> There is no reason for the Baltic Sea to be the "Baltic Sea"
or for South America to be "South America" - this is an example
of English imperialism.

Mostly British Imperialism, almost every town in the U.S. has
a namesake in the UK - if you look at nautical charts, Spanish
dominates. History has happened. But I digress.

There is a 'reason'. Toponyms at all levels are established
by naming authorities and conventions at from the village
to the international level, for all sorts of domains. The
key point is, the locality decides, not outsiders - there
is no rationalization for you to give any name preference
until you have consulted with them and documented that
cooperation. Otherwise you are just using OSM as a
platform for your own flavor of 'techno-imperialism'.

Fluent bilingual persons are 43% of world population,
and trilingual are13% of world population - and many,
many more have a minimal ability, less than fluent. You
should do some serious study of the geography of
languages. Notably, administrative boundaries have
almost no relation to language prevalence areas.

Also, you seem to have a deep fundamental misconception
about what a 'tag' really is. OSM is a *software* system. While
a tag and it's values superficially resembles a piece of
natural language, and can appear as a label, that is a
coincidence. In the software system they are no different
than commands in a computer language - 'forest' causes
green shade in an area.
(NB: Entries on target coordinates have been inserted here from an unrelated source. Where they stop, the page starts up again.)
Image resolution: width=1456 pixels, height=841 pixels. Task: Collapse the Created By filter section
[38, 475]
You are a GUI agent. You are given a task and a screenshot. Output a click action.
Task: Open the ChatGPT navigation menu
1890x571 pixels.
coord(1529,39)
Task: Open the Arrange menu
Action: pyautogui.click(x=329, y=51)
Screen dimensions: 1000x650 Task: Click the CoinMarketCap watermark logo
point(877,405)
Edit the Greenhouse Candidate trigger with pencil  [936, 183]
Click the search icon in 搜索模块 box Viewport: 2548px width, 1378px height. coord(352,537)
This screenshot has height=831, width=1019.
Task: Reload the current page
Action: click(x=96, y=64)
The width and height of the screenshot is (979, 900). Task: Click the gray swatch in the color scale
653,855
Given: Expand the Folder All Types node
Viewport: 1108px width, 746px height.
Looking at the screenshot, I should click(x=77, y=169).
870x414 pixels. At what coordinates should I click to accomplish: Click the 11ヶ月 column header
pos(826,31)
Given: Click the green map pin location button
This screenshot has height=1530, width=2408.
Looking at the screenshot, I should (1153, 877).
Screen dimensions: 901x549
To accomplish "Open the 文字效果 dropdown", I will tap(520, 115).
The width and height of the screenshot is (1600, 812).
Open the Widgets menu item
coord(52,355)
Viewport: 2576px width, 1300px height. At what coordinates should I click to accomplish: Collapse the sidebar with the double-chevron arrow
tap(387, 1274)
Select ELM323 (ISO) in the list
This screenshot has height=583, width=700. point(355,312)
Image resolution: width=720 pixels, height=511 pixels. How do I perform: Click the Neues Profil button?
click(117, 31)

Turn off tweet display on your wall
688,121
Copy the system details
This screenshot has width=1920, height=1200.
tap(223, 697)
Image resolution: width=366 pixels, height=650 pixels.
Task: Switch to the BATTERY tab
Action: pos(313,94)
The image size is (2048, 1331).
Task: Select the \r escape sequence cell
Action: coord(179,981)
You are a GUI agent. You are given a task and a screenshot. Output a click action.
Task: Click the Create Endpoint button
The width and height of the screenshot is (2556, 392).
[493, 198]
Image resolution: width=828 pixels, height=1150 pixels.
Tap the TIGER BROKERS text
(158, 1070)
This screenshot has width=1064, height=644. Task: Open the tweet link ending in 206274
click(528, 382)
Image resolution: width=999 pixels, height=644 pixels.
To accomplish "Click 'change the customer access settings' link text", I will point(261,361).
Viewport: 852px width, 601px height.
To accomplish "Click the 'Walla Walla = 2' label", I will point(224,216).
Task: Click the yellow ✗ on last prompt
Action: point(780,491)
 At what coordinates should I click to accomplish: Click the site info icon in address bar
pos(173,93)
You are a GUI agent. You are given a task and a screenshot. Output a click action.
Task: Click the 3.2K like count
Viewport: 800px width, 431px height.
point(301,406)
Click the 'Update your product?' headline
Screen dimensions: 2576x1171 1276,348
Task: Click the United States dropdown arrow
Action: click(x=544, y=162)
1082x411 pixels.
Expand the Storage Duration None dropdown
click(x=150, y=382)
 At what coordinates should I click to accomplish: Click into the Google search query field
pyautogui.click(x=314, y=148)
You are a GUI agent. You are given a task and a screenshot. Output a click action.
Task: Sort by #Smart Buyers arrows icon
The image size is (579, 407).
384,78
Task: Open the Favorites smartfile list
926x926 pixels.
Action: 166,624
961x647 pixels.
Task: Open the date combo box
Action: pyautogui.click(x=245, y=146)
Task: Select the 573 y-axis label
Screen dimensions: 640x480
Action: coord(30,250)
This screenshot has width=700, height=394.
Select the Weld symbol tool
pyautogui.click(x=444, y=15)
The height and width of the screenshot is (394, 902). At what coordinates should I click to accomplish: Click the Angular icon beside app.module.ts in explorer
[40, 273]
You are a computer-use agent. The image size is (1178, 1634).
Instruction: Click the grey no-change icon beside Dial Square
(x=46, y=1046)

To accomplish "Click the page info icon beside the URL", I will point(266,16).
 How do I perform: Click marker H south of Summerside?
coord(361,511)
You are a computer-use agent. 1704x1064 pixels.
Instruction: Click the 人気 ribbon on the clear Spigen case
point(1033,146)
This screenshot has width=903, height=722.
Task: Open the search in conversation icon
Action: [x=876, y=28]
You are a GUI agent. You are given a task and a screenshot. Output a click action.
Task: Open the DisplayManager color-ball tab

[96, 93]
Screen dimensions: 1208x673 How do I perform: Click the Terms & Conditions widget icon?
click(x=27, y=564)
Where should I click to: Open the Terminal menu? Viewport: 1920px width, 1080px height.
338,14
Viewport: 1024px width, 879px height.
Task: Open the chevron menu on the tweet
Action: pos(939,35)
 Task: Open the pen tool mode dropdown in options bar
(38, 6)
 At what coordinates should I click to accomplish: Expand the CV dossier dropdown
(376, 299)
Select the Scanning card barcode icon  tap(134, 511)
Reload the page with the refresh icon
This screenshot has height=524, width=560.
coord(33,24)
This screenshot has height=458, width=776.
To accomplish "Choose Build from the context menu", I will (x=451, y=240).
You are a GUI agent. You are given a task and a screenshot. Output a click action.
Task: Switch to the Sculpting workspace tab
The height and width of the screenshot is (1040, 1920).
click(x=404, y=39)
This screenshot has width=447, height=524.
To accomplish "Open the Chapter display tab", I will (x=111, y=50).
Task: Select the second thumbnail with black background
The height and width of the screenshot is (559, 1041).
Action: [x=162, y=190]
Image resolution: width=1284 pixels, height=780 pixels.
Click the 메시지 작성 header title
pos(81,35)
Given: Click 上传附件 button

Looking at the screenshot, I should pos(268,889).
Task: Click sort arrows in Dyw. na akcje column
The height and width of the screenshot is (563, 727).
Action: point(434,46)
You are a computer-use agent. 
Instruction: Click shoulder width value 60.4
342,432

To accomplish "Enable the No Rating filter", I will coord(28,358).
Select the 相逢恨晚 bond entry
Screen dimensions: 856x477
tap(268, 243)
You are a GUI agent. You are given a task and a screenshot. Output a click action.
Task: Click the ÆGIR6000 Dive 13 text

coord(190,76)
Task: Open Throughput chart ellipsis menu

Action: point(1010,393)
The effect of your suggestion is
essentially the same as having a unique Polish version
of Python and expecting every other developer to 'look it
up and translate' when encountering your code:

dla xw zakresie(0, 3):
    wydrukować("Jesteśmy na czas",xw ))
Without at least one common lexicon to crosswalk from,
whether it's English or Chinese, the whole thing breaks.

> Any data will not be lost - programs will be able to extract the
desired name from the tags name:en, name:pl, etc., Wikipedia
links will be available via Wikidata.

Data is lost. You are making a huge assumption that
all transformations are equivalent and reversible. With
toponyms, they are absolutely not. Before you under
take this project read https://tinyurl.com/yhdph2cn and,
( why not? ) the Toponymy Training Manual From the
United Nations Group of Experts on Geographical
Names, Department of Economic and Social Affairs.
https://tinyurl.com/yjhpgsqa  If you don't read these, I
assume the proposal is just 'theater'.

Your Wikidata suggestion is fails on the basis of
synchronization. What mechanism alerts an
OSM consumer that a Wikidata entry has changed?

There aren't any 'neutral' natural languages. They
have many roots, continually incorporate words
from other languages, and some die off.